For those working in the charitable sector, the issues arising out of the WE Charity were not necessarily surprising. Large funders and ethically questionable connections were unfortunately commonplace in organizations, particularly ones very dependent on a few influential large funders. For those wondering if they needed to make more of a priority of mass fundraising, the WE scandal clearly demonstrates a clear yes.

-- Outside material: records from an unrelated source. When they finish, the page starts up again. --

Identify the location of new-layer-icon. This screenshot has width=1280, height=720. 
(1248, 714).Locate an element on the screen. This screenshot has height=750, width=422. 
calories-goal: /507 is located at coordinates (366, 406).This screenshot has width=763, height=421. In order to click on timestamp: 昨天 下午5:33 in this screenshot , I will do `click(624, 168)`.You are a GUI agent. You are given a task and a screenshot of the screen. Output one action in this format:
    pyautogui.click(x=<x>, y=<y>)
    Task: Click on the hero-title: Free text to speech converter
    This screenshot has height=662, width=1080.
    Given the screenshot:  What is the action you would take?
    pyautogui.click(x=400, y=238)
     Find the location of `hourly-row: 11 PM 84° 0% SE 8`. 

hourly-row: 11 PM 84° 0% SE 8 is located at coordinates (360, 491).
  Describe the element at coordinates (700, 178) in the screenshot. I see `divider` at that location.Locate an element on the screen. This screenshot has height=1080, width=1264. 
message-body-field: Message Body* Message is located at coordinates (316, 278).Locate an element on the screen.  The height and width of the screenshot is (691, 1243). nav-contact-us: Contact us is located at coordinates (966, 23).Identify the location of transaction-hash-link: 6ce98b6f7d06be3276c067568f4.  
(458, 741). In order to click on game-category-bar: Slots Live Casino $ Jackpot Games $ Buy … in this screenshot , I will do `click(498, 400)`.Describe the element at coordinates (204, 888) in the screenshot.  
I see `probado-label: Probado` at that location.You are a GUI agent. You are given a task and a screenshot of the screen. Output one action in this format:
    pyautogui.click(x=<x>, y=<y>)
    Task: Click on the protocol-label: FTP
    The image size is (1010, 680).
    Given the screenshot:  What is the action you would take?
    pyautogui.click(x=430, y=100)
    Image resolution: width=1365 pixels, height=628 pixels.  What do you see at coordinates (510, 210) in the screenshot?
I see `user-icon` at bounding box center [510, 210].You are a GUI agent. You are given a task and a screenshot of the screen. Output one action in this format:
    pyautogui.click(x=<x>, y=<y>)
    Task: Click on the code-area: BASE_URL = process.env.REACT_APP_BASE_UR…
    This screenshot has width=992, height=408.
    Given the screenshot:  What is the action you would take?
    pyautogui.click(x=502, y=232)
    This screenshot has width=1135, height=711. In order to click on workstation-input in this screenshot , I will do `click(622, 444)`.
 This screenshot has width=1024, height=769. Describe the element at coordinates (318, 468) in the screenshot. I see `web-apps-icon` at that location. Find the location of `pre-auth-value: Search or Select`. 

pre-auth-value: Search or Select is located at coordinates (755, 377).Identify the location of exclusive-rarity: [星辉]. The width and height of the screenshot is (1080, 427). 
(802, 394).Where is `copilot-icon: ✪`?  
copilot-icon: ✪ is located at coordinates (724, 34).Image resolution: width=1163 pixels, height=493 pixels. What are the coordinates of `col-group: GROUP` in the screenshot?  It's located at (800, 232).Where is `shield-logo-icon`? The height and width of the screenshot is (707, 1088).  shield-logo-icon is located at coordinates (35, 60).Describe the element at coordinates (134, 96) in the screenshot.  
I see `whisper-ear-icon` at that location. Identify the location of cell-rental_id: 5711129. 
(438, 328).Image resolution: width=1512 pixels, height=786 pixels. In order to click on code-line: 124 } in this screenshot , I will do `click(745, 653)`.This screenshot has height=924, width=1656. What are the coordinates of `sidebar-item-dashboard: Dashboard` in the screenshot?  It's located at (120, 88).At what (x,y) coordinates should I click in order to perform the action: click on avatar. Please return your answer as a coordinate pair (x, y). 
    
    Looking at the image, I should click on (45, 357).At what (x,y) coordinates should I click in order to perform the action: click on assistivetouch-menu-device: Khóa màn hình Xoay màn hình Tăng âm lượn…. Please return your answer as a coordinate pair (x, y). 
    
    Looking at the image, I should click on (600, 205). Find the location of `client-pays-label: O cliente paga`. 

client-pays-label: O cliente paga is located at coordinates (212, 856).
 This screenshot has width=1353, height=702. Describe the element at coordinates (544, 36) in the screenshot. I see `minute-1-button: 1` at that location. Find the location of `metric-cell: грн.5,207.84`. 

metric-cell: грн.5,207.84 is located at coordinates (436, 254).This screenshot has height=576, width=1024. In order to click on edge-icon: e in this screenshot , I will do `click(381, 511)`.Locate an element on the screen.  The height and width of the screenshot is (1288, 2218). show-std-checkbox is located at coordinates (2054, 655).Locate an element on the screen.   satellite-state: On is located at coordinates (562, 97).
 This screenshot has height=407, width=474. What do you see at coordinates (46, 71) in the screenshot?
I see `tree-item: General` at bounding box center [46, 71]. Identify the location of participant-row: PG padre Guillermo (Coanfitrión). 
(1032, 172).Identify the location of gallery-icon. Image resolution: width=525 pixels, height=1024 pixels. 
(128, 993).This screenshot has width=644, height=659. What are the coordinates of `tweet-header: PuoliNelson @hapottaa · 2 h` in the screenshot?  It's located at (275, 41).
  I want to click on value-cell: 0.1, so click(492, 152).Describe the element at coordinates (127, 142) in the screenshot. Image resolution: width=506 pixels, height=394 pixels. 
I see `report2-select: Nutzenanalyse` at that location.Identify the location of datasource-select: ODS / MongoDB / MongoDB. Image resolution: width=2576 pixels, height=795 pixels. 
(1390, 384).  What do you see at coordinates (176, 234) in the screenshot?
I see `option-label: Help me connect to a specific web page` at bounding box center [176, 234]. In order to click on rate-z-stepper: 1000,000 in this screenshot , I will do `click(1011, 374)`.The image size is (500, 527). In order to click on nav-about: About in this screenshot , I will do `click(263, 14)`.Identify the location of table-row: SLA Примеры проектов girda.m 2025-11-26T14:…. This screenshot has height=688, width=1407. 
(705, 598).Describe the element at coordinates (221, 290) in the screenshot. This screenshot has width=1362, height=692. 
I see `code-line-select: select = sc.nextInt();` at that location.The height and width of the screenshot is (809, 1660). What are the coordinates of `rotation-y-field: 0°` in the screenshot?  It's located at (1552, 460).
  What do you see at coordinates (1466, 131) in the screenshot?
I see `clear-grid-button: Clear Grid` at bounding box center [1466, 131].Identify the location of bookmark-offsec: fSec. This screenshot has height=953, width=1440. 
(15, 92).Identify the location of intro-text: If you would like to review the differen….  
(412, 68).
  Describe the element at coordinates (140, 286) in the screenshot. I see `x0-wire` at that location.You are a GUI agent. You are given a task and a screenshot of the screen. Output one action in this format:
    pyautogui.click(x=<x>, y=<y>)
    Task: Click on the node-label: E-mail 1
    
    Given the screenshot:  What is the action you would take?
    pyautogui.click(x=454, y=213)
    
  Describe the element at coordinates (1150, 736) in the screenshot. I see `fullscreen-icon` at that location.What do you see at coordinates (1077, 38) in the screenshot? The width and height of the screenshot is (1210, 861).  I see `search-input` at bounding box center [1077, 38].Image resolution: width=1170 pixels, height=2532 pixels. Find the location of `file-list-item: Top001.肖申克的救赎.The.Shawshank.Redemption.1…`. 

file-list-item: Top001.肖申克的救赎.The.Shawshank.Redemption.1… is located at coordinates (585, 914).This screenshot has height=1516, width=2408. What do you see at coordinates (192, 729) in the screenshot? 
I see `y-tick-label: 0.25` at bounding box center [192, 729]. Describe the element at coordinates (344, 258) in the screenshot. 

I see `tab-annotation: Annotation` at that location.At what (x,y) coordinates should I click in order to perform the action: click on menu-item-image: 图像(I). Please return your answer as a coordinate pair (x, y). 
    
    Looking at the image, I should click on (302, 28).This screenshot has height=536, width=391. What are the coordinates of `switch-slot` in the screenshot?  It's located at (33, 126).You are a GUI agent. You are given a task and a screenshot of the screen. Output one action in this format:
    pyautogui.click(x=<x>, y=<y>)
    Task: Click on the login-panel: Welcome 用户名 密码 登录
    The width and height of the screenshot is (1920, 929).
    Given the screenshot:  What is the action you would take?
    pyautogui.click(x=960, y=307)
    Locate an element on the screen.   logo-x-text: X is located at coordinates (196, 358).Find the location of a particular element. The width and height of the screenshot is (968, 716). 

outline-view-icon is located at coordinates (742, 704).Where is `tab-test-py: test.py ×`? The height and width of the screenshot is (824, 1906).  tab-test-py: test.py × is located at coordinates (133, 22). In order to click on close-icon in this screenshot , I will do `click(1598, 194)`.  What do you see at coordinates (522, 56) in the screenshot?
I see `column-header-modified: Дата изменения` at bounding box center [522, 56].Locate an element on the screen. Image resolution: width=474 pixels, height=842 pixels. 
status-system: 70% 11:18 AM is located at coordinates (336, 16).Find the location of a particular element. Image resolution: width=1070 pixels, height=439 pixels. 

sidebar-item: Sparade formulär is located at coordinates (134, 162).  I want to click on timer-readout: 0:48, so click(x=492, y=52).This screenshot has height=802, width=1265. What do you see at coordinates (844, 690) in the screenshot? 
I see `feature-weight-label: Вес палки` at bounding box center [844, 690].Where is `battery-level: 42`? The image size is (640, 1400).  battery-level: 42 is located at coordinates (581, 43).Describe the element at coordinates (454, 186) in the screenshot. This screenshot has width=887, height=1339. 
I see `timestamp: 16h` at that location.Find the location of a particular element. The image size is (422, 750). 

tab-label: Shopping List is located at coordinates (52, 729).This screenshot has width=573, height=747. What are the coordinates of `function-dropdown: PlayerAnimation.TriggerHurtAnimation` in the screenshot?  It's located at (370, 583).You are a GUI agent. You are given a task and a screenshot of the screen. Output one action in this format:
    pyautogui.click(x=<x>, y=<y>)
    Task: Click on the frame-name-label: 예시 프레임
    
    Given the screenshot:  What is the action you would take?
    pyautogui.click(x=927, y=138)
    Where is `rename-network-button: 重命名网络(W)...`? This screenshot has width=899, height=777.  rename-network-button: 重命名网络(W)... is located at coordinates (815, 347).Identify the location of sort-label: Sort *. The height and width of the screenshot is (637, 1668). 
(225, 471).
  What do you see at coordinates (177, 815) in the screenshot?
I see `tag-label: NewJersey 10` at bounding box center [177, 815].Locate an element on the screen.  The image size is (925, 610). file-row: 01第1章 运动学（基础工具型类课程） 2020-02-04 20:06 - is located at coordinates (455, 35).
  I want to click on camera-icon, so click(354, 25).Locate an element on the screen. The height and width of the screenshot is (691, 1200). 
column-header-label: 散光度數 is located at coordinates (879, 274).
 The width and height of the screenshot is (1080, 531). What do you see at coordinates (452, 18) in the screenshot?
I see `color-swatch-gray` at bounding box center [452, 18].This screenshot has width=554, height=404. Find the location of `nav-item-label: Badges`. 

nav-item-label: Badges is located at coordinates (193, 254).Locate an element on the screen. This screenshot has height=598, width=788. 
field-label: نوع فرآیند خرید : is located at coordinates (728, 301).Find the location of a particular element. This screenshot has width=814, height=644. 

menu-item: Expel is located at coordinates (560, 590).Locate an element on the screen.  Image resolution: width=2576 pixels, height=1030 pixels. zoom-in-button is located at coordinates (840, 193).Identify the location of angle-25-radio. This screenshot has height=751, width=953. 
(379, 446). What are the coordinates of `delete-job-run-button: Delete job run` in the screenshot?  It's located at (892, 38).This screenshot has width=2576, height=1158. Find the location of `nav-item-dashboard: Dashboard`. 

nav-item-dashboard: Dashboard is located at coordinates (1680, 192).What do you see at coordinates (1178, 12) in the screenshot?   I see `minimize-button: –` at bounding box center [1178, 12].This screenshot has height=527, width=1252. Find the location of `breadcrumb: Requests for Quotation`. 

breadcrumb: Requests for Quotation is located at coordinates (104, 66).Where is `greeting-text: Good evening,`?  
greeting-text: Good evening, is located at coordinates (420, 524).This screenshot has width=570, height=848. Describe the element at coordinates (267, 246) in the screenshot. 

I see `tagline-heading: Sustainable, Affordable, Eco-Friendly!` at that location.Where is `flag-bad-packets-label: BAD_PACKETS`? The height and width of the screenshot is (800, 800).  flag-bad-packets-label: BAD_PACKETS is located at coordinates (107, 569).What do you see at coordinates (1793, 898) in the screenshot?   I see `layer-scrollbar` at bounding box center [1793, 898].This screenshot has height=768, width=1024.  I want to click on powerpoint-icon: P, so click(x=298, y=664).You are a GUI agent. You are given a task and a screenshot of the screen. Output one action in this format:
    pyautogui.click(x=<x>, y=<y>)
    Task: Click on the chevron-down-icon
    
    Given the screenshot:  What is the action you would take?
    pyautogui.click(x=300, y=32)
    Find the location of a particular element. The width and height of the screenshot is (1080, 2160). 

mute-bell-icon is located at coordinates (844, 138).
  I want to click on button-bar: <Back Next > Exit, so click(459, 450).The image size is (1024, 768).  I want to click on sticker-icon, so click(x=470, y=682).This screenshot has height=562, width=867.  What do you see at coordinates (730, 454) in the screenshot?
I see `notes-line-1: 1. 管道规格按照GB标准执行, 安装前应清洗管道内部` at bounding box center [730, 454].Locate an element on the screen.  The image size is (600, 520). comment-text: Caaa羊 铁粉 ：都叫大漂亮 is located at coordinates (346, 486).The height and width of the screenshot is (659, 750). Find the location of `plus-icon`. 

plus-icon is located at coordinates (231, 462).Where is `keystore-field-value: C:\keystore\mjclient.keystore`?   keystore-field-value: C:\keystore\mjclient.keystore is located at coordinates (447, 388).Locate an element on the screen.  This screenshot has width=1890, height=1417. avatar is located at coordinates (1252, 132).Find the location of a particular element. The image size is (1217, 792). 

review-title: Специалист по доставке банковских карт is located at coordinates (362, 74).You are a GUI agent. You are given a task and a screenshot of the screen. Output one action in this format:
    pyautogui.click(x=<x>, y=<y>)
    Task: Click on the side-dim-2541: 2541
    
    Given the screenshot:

The importance of mental health
One of the early discussions in terms of lockdown was its effect on mental health: for people dealing with the stress of the pandemic, with financial stress, with child-care pressures, and with the effects of isolation, without their usual support systems to help. Experts are still calling for increased funding for mental health, and even to include it provincial health plans; whether this comes to fruition or not, even the discussion and awareness of these issues is a big step forward, considering how little people typically talk about mental health and its importance. Clearly more is still needed, but there may be changes to come that will affect mental health organizations and their fundraising.
Empathy shines through
If giving was based on finances, giving would be down, but it’s not. Many organizations have anecdotally reported increased giving, or increases in some aspects, like acquisition, or certain campaigns. This demonstrates that giving is about other things: not the economy, not even necessarily individual income, but about empathy, about caring, about making a difference. This is often neglected in discussions on giving: the importance that giving back actually has to the individual making the gifts. It’s a proven scientific fact that making gifts to charity has many personal benefits.
While 2020 was the worst in so many ways, one of the bright lights in the year was the proof that the people who care about your missions are still—even in the worst year—moved to help.